20. yüzyılın başlarında, göz alıcı mavi gözleri olan ve yüz maskesi takan siyah bir kadının görüntüleri Anastacia efsanesiyle birlikte dolaşmaya başladı. Bir aziz olarak statüsü, 1968'de Rio de Janiero'daki Aziz Benedict Kardeşliği Tespih Kilisesi'nde onuruna bir sergi açılarak daha geniş kabul gördü. Bu sergi, mavi gözleri ve mistik iyileştirici güçleri olan güzel Afrikalı kadının efsanesine olan ilgiyi artırdı. Bu sergiyi ilk sunan Kardeşlik daha sonra hayatıyla ilgili hikayeler toplamaya başladı, bu da muhtemelen hayatının bu kadar farklı versiyonlarının olmasının nedenlerinden biri.

Son derece sert koşullar altında yaşadığına inanılan asil hayata rağmen, Anastacia aslında Katolik Kilisesi tarafından tanınan resmi bir aziz değil. 1987'de Katolik Kilisesi, Anastacia'nın hiçbir zaman var olmadığını iddia etti ve imajının kendisine saygı gösteren tüm kilise mülklerinden kaldırılmasını emretti. Bu görüntüler resmi kilise mülkünden kaldırıldı, ancak yıllar içinde bu kadını koruyucu aziz olarak gören insanlar için başka yerlerde inşa edilen birçok tapınak oldu.

Katolik kilisesi, Anastacia'nın Katolik diniyle olan ilişkisini ortadan kaldırmak için çaba sarf etmiş olsa da, eylemleri biraz geç kalmış olabilir. Kilise müdahale etmeye karar verdiğinde, bu kadının hayatı ve eylemleri çoktan yayılmıştı, bu nedenle efsanesinin öldürülmesi neredeyse imkansız hale geldi. Bugün hala Katolik kilisesi tarafından resmen kanonlaştırılması için hareketler devam ediyor.

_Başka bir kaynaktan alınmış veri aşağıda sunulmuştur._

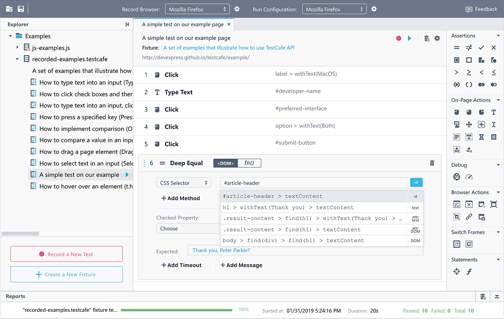This screenshot has height=319, width=504.
Task: Start recording with the red record icon
Action: (399, 38)
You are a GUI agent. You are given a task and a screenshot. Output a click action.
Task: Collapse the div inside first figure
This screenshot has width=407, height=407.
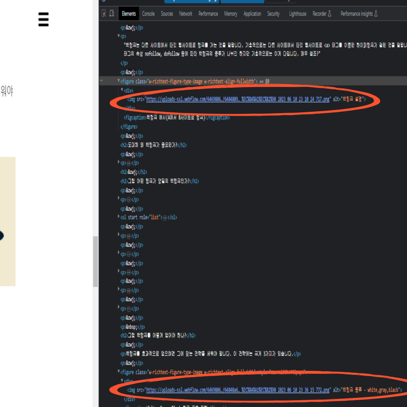[122, 90]
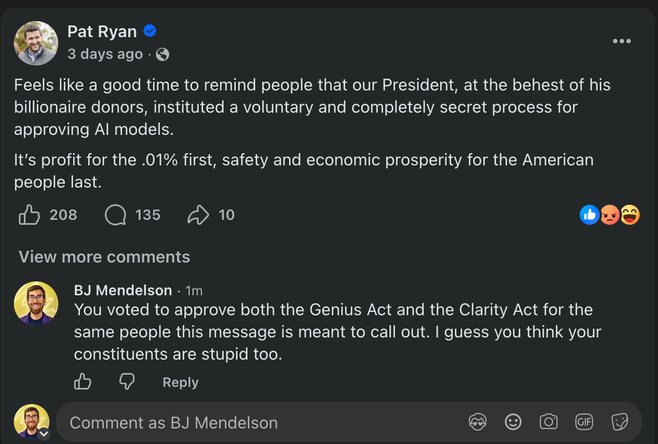Like Pat Ryan's post with thumbs up
This screenshot has width=658, height=444.
(29, 215)

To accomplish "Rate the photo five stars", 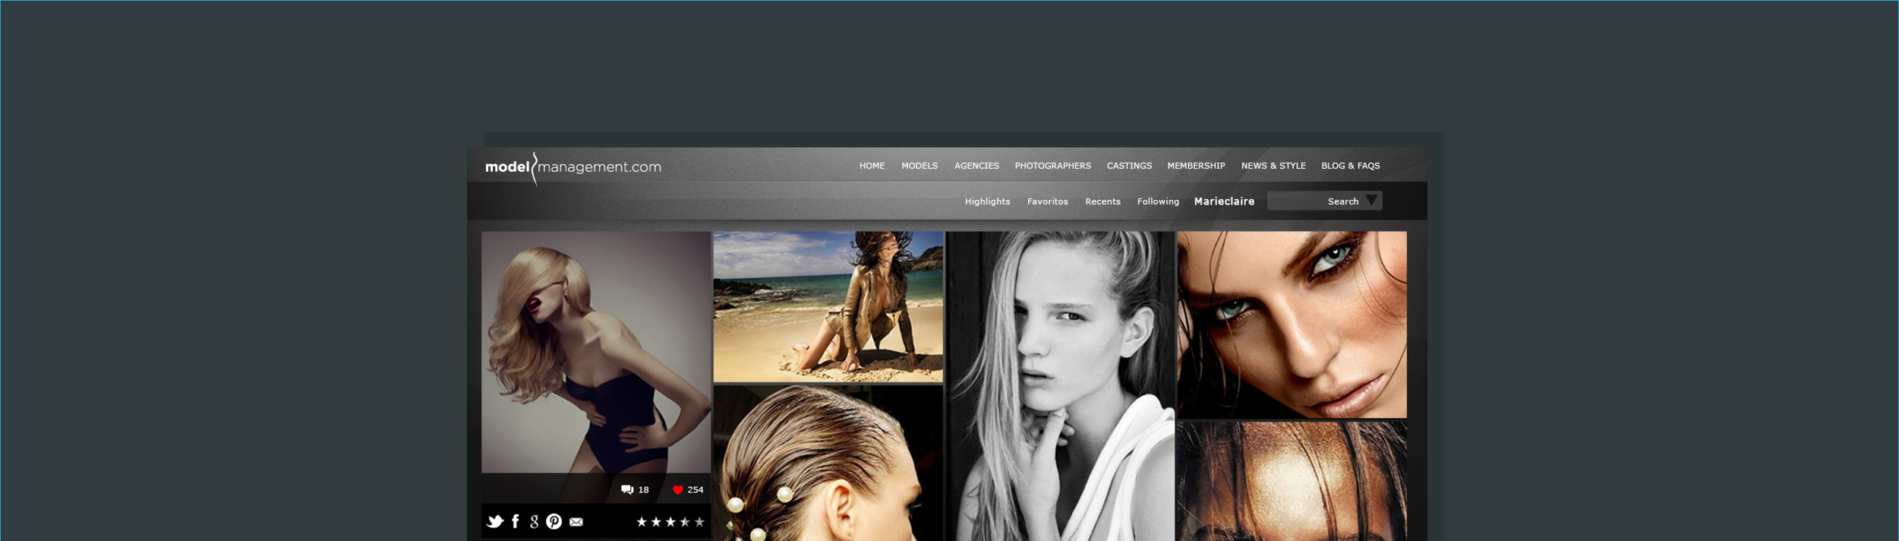I will 699,522.
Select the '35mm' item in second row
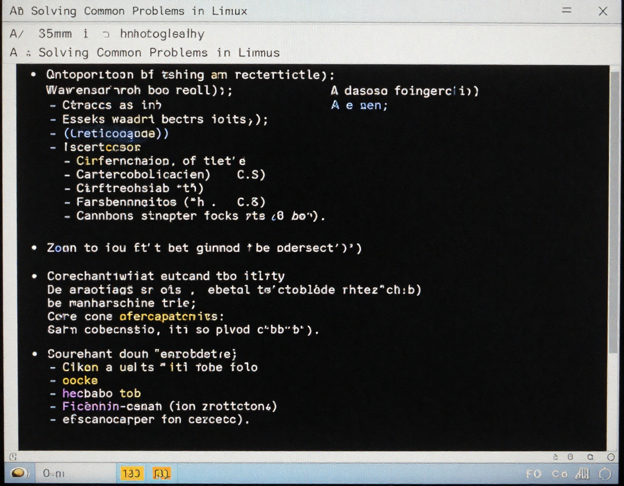624x486 pixels. coord(55,34)
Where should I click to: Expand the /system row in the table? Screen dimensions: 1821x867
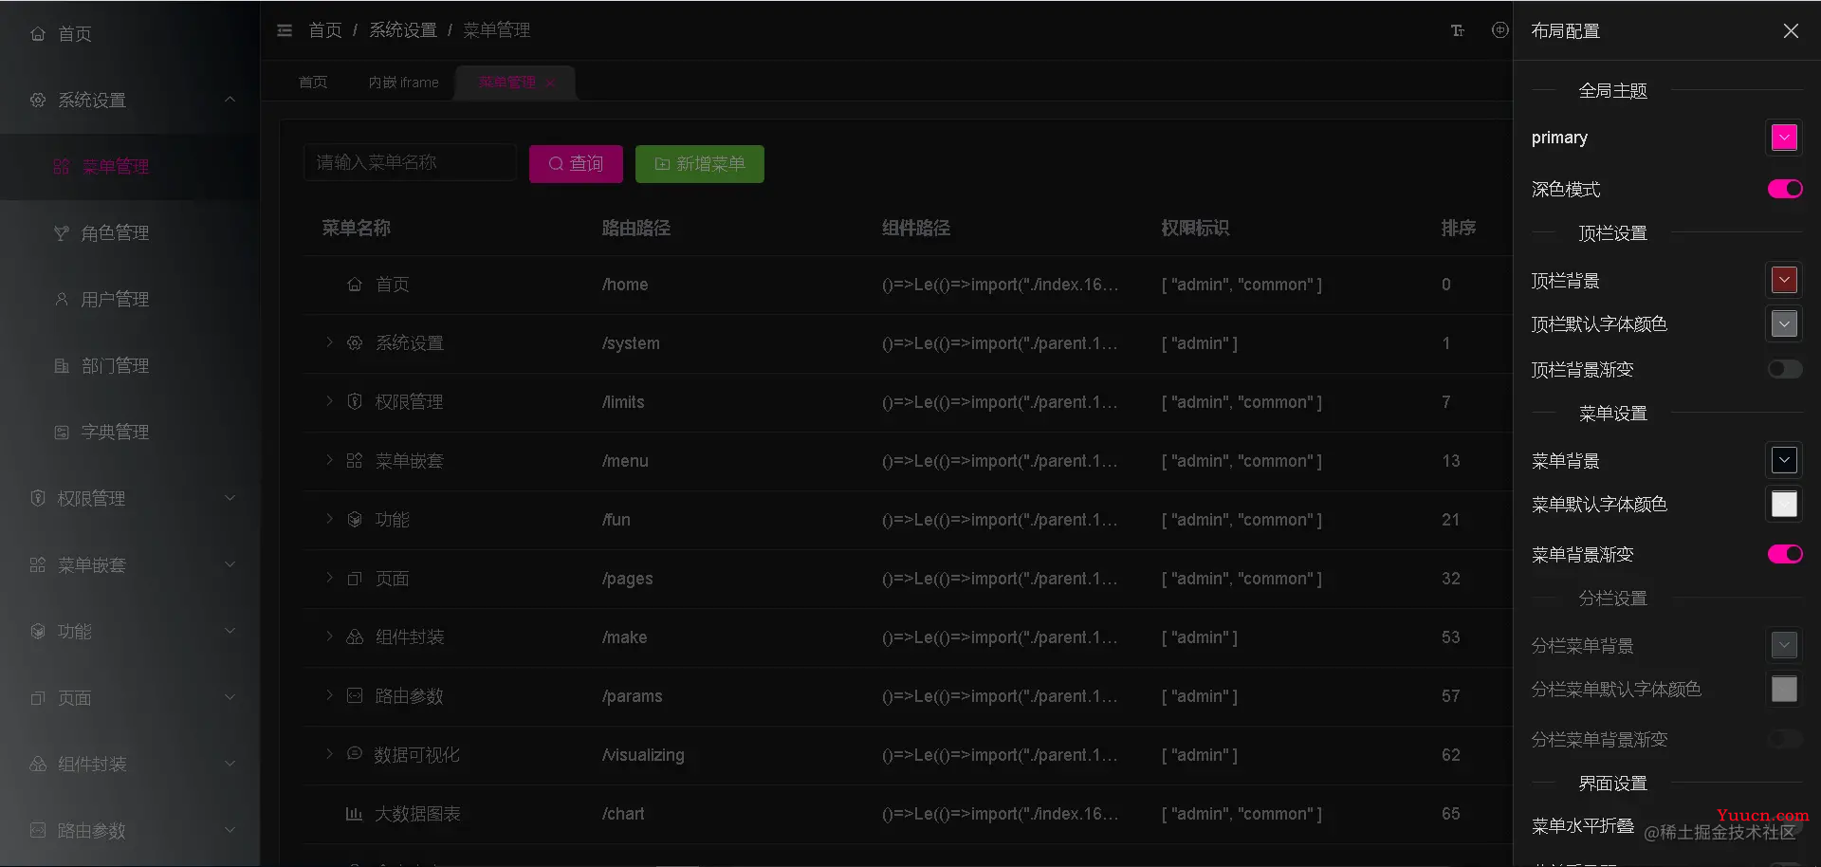click(x=329, y=342)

Kilisenin bu olağanüstü kadından uzaklaşmak için yaptığı tüm adımlar başarısız oldu.

Gerçek hikayesi ne olursa olsun, Escrava Anastacia'nın hikayesi, sömürgeciliğin karanlık yüzüne ve köleliğin dehşetine ışık tutan, dünyaya iz bırakan bir hikayedir. Köleden azize geçiş, bu yaşamda birçok kişinin yaptığı bir yolculuk değil, ama bu güzel ve şerefli köle kız tam da bunu yapmayı başardı. Kadınların, kölelerin, mahkumların ve yoksulların resmi olmayan bir koruyucu azizi olarak, birçoğu bugün hala ona şifa, baskı altında hissederken sabır ve günlük koşullarını cesaretlendirmek için dua ediyor. Anastacia'nın hikayesi gizemle örtülmüş bir hikayedir, ancak ne olursa olsun, birçok kişiye umut veren bir hikayedir.

Bu şeyleri nereden aldık? İşte kaynaklarımız:

Şehit Aziz Escrava Anastacia Efsanesi. The Vintage News. Brad Smithfield. 16 Şubat 2018.

Köle İşkenceleri: Maske, Scold'un Dizgisi veya Brank. ABD Köle. 23 Eylül 2011.

Escrava Anastacia. İlk Hikayesi. Mariko Lamine. 5 Mayıs 2019

Escrava Anastacia: Mavi Gözler ve İyileştirme Güçleriyle Köleleştirilmiş Aziz Efsanesi. Jai Jones. 13 Ekim 2018.